Start of Data under study

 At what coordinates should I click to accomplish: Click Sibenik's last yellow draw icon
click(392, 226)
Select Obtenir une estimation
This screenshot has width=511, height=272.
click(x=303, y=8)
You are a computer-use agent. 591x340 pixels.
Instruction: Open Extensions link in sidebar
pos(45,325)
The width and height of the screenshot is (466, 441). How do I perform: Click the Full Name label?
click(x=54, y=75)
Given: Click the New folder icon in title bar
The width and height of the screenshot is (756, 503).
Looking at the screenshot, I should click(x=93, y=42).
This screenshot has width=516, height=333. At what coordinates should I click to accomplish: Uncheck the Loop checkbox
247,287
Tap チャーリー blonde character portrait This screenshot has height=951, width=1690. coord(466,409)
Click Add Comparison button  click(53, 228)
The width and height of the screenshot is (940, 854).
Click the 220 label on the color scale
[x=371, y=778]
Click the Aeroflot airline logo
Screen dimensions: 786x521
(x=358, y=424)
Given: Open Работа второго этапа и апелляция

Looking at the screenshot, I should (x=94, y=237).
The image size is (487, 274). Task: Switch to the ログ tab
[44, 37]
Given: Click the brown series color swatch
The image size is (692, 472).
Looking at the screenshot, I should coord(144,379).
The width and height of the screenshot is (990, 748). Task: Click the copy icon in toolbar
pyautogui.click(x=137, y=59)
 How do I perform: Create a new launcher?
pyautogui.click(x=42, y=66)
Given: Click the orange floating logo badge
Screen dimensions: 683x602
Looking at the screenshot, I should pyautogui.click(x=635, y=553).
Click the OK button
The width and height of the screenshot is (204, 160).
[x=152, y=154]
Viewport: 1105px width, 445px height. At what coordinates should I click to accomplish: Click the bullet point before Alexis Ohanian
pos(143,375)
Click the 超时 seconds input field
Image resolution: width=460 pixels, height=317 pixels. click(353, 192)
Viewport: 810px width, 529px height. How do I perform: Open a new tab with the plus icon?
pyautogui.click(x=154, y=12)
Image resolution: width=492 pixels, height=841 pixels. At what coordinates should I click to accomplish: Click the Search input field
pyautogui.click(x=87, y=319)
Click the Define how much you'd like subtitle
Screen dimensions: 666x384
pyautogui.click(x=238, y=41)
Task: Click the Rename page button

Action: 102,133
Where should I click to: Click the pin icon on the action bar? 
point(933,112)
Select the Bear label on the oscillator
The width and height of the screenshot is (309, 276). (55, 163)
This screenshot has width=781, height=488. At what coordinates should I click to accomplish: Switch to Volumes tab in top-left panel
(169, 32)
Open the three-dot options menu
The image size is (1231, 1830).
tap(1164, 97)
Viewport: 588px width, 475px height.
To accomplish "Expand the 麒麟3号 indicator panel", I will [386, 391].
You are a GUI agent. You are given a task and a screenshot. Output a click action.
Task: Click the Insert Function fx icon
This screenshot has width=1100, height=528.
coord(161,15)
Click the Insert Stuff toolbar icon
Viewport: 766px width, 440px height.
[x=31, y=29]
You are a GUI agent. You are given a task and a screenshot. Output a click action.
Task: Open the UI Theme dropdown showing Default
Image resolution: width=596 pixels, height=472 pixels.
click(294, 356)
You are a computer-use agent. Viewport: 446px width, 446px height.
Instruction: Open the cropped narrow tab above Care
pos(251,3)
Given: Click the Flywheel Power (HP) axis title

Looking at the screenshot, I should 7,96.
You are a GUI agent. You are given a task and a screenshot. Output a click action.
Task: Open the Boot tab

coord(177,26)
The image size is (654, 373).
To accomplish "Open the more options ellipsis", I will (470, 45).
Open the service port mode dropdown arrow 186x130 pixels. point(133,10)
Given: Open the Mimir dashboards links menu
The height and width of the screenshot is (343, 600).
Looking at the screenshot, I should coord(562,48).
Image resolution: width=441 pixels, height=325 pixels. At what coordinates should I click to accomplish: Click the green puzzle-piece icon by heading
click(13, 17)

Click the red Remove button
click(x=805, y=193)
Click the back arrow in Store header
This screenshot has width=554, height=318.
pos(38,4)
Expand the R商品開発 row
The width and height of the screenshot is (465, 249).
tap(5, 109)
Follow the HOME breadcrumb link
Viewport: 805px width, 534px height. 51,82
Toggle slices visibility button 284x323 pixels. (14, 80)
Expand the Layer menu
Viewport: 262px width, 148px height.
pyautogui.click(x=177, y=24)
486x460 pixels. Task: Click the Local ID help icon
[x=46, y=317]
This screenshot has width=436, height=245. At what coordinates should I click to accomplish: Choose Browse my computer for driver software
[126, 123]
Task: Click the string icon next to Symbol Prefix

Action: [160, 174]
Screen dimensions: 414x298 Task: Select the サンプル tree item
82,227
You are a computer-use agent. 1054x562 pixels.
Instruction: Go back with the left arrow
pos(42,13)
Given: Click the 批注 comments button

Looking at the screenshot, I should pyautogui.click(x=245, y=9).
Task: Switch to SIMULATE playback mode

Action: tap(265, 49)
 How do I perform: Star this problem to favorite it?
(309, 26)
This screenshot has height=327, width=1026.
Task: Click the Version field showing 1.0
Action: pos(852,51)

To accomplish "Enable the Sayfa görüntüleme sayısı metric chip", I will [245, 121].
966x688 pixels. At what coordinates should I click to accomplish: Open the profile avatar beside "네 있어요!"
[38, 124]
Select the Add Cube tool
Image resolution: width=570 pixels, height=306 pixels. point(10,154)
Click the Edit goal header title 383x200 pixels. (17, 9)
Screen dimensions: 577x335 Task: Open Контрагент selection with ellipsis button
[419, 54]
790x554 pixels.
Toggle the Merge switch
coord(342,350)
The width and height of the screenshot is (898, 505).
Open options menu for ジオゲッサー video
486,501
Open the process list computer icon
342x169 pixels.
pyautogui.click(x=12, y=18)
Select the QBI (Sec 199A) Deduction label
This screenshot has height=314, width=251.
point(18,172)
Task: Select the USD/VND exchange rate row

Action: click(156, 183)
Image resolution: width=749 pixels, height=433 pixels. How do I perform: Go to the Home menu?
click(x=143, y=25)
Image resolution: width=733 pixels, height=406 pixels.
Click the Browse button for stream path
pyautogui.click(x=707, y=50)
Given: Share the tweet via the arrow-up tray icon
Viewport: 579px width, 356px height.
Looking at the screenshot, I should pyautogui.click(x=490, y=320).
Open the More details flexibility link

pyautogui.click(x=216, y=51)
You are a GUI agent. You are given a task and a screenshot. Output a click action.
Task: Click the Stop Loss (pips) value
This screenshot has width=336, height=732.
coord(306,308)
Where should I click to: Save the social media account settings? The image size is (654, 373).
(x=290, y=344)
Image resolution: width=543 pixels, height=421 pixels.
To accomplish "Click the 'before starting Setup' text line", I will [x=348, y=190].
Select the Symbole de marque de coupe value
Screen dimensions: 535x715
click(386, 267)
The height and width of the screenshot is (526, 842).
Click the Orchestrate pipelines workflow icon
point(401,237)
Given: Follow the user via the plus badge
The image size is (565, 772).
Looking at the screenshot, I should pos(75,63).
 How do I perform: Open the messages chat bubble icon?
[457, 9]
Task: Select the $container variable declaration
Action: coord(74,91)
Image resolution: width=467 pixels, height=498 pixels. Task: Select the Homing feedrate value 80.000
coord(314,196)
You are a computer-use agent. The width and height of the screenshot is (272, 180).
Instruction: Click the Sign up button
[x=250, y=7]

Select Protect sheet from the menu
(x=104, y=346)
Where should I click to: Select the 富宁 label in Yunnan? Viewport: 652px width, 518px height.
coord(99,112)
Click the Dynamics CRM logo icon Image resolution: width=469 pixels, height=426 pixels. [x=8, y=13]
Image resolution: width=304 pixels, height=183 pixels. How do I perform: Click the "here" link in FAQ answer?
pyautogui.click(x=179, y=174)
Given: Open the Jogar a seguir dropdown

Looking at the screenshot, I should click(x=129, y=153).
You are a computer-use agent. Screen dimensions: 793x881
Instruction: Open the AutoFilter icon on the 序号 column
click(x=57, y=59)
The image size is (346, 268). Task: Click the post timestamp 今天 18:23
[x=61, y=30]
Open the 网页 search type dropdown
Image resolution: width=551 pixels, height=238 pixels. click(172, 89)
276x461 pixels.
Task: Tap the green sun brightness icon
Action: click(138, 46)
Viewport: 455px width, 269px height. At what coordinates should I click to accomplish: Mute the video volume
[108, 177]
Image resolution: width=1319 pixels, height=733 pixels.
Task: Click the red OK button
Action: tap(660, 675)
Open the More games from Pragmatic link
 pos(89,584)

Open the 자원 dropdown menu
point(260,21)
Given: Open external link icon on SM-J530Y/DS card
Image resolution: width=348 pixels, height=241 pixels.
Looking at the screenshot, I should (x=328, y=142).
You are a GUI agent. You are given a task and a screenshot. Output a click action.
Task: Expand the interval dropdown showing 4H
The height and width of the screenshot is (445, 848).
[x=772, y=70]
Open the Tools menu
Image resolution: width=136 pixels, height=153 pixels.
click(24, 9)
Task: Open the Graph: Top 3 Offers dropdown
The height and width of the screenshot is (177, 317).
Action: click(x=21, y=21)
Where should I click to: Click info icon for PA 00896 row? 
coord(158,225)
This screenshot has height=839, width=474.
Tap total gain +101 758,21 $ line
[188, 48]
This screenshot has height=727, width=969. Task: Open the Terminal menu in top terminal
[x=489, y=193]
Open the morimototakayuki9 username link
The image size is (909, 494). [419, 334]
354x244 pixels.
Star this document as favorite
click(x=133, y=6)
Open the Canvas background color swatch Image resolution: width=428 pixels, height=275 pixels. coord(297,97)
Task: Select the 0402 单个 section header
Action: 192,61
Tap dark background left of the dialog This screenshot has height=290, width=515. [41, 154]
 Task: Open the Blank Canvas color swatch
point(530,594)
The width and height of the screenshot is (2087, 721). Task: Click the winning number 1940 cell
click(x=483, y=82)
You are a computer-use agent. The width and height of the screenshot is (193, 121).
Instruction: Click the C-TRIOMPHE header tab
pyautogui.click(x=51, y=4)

End of Data under study

▶ **Assignment**
Please give again the lines above between the line holding "966x688 pixels. At" and the line holding "The width and height of the screenshot is (898, 505).", inclusive, exactly as they are and with nothing added.

▶ **Answer area**
966x688 pixels. At what coordinates should I click to accomplish: Open the profile avatar beside "네 있어요!"
[38, 124]
Select the Add Cube tool
Image resolution: width=570 pixels, height=306 pixels. point(10,154)
Click the Edit goal header title 383x200 pixels. (17, 9)
Screen dimensions: 577x335 Task: Open Контрагент selection with ellipsis button
[419, 54]
790x554 pixels.
Toggle the Merge switch
coord(342,350)
The width and height of the screenshot is (898, 505).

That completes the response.